Smartphone-based contactless fingerphoto authentication has become a reliable alternative to traditional contact-based fingerprint biometric systems owing to rapid advances in smartphone camera technology. Despite its convenience, fingerprint authentication through fingerphotos is more vulnerable to presentation attacks, which has motivated recent research efforts towards developing fingerphoto Presentation Attack Detection (PAD) techniques. However, prior PAD approaches utilized supervised learning methods that require labeled training data for both bona fide and attack samples. This can suffer from two key issues, namely (i) generalization:the detection of novel presentation attack instruments (PAIs) unseen in the training data, and (ii) scalability:the collection of a large dataset of attack samples using different PAIs. To address these challenges, we propose a novel unsupervised approach based on a state-of-the-art deep-learning-based diffusion model, the Denoising Diffusion Probabilistic Model (DDPM), which is trained solely on bona fide samples. The proposed approach detects Presentation Attacks (PA) by calculating the reconstruction similarity between the input and output pairs of the DDPM. We present extensive experiments across three PAI datasets to test the accuracy and generalization capability of our approach. The results show that the proposed DDPM-based PAD method achieves significantly better detection error rates on several PAI classes compared to other baseline unsupervised approaches.
Paper Structure (19 sections, 5 equations, 4 figures, 10 tables)

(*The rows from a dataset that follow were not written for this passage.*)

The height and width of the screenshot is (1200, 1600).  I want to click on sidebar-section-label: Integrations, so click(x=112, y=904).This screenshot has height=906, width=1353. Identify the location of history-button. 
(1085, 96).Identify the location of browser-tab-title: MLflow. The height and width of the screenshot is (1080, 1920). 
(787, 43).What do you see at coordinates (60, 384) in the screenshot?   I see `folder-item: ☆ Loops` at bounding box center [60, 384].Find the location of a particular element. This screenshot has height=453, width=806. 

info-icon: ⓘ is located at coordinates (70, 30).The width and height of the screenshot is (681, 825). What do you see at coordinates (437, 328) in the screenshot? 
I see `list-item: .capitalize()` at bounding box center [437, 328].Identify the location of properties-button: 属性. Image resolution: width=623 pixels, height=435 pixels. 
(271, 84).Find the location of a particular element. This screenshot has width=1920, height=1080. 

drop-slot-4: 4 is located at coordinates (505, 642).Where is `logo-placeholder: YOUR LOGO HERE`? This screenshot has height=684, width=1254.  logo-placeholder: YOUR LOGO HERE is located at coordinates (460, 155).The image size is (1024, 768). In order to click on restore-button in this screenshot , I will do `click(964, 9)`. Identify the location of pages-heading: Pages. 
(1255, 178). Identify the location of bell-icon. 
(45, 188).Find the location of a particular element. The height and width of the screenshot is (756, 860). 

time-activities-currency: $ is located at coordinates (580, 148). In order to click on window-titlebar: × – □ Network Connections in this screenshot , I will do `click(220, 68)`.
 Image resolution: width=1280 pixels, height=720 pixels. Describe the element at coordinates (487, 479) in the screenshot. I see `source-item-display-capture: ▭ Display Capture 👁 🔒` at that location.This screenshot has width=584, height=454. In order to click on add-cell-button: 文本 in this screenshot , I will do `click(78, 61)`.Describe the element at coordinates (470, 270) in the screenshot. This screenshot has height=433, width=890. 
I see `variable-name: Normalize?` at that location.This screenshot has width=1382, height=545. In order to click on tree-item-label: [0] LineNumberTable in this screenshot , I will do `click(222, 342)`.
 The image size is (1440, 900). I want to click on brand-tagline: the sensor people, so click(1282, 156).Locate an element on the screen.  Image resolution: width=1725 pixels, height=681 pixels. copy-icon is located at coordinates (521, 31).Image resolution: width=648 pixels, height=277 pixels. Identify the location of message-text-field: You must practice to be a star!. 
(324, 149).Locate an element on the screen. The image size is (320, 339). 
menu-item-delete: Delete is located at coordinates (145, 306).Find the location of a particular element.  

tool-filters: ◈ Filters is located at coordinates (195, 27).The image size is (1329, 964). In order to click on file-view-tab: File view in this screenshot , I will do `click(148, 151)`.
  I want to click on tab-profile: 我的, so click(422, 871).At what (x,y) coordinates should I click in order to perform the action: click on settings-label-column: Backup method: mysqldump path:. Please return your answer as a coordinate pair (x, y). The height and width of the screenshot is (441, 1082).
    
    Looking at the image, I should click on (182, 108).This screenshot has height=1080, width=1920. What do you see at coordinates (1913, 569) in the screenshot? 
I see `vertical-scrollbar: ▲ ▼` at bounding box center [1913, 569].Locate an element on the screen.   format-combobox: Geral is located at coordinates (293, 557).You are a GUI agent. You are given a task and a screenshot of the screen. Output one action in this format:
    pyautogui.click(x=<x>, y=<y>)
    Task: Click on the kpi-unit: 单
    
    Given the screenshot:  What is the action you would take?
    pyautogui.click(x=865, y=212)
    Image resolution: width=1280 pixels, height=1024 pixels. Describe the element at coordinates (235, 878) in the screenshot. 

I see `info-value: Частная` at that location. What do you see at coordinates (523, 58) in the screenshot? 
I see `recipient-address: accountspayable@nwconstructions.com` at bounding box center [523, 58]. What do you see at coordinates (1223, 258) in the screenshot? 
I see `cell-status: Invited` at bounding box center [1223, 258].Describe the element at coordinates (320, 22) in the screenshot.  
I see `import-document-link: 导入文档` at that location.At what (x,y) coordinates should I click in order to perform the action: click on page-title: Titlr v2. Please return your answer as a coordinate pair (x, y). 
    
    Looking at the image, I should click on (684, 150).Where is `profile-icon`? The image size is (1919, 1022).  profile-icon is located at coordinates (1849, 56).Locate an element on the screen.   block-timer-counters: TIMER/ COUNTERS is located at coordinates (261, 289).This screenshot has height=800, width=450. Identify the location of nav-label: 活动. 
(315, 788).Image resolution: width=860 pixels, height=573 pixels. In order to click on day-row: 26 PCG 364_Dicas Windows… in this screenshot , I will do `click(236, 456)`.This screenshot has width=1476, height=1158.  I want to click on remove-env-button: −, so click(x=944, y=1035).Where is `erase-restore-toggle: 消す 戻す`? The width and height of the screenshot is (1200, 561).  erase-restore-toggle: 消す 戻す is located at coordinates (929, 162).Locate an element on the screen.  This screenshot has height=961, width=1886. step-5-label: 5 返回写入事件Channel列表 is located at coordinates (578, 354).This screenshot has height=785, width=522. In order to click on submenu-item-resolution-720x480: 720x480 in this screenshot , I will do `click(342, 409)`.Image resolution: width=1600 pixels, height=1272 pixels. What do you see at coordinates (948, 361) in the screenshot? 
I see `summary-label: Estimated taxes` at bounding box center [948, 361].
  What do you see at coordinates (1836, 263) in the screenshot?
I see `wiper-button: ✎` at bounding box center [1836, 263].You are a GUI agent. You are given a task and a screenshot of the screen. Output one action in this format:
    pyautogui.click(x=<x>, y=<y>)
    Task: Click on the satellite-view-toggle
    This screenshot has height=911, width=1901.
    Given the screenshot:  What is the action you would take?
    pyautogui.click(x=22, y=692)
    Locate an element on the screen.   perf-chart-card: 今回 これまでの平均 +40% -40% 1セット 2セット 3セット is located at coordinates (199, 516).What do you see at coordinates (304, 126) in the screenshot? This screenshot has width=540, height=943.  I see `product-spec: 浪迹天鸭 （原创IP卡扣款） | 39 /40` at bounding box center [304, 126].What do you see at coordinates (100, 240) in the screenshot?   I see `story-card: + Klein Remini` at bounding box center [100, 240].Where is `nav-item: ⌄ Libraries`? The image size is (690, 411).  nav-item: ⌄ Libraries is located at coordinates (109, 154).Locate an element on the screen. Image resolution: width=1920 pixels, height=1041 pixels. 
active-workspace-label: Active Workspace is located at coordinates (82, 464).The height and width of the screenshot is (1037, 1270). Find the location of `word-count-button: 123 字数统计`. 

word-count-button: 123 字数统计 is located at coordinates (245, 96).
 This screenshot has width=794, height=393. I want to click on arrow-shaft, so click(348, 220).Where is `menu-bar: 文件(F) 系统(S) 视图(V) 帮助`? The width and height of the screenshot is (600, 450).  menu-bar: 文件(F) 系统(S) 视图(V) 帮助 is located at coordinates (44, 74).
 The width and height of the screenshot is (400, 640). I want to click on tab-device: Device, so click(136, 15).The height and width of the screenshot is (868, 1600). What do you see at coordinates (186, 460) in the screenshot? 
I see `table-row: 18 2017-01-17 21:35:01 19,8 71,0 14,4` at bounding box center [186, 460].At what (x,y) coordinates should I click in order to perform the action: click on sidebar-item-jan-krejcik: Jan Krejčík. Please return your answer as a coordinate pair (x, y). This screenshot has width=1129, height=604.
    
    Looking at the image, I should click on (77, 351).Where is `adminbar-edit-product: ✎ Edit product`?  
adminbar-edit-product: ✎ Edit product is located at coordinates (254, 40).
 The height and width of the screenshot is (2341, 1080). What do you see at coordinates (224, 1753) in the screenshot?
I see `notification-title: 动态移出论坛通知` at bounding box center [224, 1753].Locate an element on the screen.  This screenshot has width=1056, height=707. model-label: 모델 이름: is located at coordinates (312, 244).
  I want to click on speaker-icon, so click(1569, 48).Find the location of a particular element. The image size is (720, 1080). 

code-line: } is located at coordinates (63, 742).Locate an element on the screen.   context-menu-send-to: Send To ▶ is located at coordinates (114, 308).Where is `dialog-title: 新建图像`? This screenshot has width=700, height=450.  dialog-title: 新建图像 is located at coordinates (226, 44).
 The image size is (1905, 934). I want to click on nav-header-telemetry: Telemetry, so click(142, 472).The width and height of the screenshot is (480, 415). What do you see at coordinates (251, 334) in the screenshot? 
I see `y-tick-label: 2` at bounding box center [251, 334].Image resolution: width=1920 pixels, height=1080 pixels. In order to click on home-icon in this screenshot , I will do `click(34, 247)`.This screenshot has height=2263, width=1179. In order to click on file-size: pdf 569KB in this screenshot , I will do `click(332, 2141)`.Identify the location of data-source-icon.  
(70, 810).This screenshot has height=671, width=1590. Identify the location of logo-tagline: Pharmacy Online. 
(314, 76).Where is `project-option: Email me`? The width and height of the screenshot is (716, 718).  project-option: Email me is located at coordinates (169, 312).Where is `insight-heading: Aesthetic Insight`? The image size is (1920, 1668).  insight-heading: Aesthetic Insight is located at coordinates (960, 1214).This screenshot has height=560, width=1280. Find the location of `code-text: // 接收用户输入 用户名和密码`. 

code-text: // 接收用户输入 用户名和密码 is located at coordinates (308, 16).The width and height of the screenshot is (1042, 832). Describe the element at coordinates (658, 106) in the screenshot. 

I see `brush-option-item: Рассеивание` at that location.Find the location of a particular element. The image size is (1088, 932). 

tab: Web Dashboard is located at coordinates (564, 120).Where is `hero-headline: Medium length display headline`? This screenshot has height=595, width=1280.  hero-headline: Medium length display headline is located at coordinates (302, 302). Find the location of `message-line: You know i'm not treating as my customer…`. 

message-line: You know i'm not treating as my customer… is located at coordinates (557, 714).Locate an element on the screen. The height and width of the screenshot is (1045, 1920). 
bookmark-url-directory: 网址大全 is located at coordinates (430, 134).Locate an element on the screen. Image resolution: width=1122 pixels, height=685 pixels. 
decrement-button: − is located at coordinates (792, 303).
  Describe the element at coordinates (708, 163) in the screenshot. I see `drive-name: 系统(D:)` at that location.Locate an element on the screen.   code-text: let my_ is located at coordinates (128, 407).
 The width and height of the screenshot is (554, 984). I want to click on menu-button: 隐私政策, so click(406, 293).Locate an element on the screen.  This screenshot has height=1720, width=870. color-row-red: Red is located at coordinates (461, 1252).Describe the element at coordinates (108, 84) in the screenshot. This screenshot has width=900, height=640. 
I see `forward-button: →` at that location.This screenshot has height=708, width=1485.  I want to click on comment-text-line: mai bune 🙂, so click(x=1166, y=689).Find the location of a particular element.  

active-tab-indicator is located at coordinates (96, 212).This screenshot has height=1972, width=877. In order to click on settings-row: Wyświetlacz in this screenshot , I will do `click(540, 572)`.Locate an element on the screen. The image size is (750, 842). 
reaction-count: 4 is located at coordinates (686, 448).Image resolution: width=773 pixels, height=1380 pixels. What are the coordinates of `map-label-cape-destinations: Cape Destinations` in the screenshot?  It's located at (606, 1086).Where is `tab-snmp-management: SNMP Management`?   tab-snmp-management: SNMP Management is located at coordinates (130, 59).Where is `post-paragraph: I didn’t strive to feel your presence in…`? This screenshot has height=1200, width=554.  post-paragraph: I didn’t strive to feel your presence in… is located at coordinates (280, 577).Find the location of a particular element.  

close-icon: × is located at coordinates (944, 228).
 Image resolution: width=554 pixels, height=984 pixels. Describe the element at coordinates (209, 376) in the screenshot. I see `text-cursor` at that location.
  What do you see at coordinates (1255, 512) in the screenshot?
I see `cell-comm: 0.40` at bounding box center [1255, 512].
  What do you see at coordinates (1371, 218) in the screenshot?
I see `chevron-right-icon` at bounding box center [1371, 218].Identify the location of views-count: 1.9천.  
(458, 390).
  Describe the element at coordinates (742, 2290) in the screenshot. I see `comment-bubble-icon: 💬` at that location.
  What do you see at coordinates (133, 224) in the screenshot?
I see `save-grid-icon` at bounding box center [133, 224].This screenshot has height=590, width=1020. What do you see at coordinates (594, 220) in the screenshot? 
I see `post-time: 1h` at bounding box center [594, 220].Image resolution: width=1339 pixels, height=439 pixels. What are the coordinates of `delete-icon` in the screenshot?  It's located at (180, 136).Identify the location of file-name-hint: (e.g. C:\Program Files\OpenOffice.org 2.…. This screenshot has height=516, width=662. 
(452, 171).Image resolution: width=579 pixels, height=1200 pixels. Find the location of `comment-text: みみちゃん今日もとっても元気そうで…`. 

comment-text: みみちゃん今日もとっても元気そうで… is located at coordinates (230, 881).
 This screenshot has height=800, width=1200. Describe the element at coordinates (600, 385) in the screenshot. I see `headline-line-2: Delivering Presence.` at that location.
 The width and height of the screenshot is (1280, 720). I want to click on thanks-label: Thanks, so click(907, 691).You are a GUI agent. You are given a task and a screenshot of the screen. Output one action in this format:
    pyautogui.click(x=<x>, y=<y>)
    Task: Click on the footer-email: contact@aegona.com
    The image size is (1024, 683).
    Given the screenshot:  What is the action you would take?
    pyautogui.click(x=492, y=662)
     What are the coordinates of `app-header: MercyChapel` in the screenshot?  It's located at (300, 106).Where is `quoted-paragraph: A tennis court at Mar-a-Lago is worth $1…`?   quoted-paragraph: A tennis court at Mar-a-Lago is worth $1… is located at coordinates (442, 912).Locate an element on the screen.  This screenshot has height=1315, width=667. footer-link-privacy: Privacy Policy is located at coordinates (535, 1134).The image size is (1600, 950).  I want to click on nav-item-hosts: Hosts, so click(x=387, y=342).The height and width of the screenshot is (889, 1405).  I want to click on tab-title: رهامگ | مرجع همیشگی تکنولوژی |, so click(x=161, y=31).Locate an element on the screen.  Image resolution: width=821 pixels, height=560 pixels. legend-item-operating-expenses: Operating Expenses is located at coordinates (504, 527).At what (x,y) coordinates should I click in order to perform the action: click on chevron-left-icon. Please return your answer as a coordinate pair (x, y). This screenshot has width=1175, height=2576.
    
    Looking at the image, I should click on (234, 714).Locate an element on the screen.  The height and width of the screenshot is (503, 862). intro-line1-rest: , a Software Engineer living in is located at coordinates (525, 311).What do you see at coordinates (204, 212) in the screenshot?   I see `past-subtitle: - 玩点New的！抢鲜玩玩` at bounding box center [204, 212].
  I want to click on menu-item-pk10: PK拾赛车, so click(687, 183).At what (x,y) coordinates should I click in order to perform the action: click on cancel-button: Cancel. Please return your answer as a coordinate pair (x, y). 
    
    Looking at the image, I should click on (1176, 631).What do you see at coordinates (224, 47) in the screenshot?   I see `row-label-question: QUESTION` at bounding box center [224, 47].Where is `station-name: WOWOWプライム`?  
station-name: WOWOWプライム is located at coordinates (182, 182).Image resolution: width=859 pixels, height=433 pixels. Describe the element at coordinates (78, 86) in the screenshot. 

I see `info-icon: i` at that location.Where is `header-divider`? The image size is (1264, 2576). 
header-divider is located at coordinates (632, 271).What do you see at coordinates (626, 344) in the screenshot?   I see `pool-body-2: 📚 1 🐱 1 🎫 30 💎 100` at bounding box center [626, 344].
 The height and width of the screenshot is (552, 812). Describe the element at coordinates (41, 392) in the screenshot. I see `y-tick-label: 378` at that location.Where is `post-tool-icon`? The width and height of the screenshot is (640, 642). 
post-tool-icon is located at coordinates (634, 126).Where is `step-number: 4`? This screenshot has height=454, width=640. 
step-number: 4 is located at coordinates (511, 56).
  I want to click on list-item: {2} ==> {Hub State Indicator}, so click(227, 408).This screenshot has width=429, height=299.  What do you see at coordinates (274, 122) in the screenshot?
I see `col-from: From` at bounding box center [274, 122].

This paper contains 19 sections, 5 equations, 4 figures, 10 tables.

Figures (4)

  • Figure 1: Fingerphoto reconstructions using various unsupervised models from an input image (top-to-bottom): bona fide fingerphoto, then PAI attack images using Ecoflex, photopaper, Playdoh, and woodglue; models (left-to-right): convolutional autoencoder (CAE), variational autoencoder (VAE), StyleGAN-ADA (SGA), and DDPM; the input images are not seen during model training.
  • Figure 2: The pipeline of our proposed DDPM and LPIPS fingerphoto PAD method.
  • Figure 3: PAIs and bona fide samples from the three datasets.
  • Figure 4: Misclassification cases for DDPM input/output pairs. The first row shows two attack examples and the second row shows two bona fide examples.